Exercise data:
··········
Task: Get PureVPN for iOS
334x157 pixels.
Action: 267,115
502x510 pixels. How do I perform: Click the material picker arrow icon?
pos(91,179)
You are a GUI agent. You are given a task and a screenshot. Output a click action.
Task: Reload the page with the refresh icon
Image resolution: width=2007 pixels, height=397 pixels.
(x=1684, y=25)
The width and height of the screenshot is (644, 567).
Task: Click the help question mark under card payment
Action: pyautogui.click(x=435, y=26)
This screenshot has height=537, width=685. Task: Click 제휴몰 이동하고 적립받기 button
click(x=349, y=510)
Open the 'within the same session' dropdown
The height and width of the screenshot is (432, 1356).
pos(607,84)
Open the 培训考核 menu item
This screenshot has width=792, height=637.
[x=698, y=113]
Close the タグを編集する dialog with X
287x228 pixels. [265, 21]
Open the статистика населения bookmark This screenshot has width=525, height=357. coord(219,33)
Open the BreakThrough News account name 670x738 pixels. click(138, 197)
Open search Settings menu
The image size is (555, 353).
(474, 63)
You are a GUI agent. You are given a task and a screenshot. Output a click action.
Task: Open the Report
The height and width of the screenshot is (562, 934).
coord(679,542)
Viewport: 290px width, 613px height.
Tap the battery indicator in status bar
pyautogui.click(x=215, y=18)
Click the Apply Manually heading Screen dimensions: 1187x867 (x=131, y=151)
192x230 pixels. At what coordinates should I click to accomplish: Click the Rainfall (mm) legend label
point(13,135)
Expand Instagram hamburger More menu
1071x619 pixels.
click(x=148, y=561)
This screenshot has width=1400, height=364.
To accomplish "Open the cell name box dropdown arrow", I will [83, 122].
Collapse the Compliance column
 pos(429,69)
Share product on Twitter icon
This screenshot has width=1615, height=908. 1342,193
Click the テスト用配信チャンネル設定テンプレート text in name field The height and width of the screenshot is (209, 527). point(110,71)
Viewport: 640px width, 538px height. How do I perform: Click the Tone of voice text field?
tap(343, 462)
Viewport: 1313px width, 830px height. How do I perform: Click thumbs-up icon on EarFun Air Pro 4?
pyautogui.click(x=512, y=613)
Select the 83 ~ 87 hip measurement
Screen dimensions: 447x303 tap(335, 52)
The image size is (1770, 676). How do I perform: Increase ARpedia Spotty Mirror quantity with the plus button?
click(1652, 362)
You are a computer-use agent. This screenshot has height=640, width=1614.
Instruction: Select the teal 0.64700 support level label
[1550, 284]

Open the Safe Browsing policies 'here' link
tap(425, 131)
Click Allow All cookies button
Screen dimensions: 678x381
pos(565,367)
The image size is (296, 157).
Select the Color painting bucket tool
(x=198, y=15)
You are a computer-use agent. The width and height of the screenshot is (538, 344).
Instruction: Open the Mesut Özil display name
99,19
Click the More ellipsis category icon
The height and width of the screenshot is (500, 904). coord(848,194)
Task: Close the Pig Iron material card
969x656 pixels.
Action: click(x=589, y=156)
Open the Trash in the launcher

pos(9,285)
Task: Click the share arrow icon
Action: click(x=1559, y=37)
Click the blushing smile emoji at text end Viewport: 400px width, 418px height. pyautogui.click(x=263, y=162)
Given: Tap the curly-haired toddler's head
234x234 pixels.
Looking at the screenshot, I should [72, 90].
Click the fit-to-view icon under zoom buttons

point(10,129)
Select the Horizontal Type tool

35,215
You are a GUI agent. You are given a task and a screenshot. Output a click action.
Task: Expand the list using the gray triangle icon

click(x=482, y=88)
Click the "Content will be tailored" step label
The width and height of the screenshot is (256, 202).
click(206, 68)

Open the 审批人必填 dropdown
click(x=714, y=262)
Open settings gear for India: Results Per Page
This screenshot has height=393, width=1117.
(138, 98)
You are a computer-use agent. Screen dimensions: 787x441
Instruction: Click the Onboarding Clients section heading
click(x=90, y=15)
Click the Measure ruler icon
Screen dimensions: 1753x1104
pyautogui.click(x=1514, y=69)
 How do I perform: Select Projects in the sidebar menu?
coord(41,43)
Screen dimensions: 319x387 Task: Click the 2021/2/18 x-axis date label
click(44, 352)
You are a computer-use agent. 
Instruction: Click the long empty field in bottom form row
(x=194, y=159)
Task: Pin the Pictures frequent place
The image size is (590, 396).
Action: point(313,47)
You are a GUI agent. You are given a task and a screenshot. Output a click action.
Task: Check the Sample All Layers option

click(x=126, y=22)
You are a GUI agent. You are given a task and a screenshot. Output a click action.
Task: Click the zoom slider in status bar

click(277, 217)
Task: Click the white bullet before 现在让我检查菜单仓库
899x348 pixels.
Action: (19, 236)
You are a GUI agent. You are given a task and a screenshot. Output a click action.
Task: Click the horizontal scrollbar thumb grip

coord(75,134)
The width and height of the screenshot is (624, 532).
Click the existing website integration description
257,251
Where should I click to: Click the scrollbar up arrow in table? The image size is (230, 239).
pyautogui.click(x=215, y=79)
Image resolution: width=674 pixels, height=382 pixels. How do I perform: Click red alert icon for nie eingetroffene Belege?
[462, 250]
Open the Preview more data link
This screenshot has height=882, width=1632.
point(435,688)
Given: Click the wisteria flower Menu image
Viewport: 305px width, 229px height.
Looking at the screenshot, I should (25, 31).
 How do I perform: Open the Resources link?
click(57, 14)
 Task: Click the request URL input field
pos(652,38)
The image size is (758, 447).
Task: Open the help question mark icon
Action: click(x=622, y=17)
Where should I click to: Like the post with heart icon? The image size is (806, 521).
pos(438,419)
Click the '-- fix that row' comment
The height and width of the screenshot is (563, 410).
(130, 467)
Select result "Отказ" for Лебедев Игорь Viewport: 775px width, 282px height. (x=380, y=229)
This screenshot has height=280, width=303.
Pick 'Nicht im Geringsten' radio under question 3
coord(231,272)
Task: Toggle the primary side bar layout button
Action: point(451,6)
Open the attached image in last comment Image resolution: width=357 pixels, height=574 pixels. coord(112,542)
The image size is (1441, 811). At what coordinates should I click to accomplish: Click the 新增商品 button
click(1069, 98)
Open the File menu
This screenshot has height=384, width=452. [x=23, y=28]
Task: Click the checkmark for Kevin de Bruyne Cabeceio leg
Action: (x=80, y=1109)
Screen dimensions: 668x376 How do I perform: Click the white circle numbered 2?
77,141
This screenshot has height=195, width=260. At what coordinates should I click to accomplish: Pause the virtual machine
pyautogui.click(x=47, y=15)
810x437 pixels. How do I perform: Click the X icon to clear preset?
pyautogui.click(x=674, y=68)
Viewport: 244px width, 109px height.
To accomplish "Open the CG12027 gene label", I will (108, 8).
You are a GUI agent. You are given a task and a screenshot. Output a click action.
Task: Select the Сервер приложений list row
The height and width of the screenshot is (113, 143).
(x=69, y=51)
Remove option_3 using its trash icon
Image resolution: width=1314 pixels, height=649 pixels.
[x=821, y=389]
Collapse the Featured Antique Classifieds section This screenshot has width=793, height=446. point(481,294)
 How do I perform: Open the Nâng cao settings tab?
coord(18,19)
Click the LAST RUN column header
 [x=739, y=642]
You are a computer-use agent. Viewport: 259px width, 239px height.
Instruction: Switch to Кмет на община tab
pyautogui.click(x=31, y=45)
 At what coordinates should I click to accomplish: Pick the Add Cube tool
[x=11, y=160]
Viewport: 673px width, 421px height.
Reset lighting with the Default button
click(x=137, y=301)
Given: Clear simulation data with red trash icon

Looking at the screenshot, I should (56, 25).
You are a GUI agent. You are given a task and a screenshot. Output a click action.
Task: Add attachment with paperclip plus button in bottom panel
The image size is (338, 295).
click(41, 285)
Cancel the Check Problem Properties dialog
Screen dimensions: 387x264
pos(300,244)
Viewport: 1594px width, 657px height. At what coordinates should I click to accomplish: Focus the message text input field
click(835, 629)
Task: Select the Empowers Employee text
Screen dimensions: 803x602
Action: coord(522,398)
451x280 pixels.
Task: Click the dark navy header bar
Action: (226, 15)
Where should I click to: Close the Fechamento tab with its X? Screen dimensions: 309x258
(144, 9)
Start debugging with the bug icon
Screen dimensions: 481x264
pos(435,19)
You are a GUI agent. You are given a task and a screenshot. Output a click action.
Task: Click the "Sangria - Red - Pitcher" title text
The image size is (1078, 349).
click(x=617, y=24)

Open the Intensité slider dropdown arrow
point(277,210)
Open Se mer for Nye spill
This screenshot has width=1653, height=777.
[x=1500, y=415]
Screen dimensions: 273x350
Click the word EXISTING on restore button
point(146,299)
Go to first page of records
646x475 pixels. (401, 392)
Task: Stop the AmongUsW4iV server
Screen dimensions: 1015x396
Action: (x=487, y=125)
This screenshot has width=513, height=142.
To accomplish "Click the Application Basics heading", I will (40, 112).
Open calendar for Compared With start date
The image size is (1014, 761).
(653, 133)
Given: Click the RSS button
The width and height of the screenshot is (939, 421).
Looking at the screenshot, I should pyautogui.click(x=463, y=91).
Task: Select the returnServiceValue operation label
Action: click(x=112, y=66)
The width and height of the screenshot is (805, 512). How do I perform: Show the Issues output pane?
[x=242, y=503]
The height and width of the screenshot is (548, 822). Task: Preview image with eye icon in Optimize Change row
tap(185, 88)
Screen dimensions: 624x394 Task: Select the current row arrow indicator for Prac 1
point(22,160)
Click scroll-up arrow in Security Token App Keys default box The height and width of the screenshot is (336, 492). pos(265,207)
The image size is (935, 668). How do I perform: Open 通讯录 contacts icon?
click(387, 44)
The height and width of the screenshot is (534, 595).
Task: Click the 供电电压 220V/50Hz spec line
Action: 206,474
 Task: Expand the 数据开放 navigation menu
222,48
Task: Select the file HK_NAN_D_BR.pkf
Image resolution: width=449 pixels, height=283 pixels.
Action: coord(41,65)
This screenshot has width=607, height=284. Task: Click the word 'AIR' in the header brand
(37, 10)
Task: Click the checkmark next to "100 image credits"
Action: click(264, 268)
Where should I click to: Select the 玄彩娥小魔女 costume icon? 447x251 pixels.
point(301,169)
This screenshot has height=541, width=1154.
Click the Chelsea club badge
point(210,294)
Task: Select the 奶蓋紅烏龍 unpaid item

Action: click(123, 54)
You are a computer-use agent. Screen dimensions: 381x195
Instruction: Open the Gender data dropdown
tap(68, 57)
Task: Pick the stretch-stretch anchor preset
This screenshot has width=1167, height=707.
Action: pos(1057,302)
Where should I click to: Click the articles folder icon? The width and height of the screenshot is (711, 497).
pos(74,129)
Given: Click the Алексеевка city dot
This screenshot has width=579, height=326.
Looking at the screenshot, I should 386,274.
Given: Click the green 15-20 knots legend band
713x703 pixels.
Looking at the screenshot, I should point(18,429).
··········
What is being asked: Scan the records above for the lines holding "Open Se mer for Nye spill" and "Given: Click the RSS button". Transcribe those two and every line between them word for word, and no others.

Solution to the exercise:
Open Se mer for Nye spill
This screenshot has width=1653, height=777.
[x=1500, y=415]
Screen dimensions: 273x350
Click the word EXISTING on restore button
point(146,299)
Go to first page of records
646x475 pixels. (401, 392)
Task: Stop the AmongUsW4iV server
Screen dimensions: 1015x396
Action: (x=487, y=125)
This screenshot has width=513, height=142.
To accomplish "Click the Application Basics heading", I will (40, 112).
Open calendar for Compared With start date
The image size is (1014, 761).
(653, 133)
Given: Click the RSS button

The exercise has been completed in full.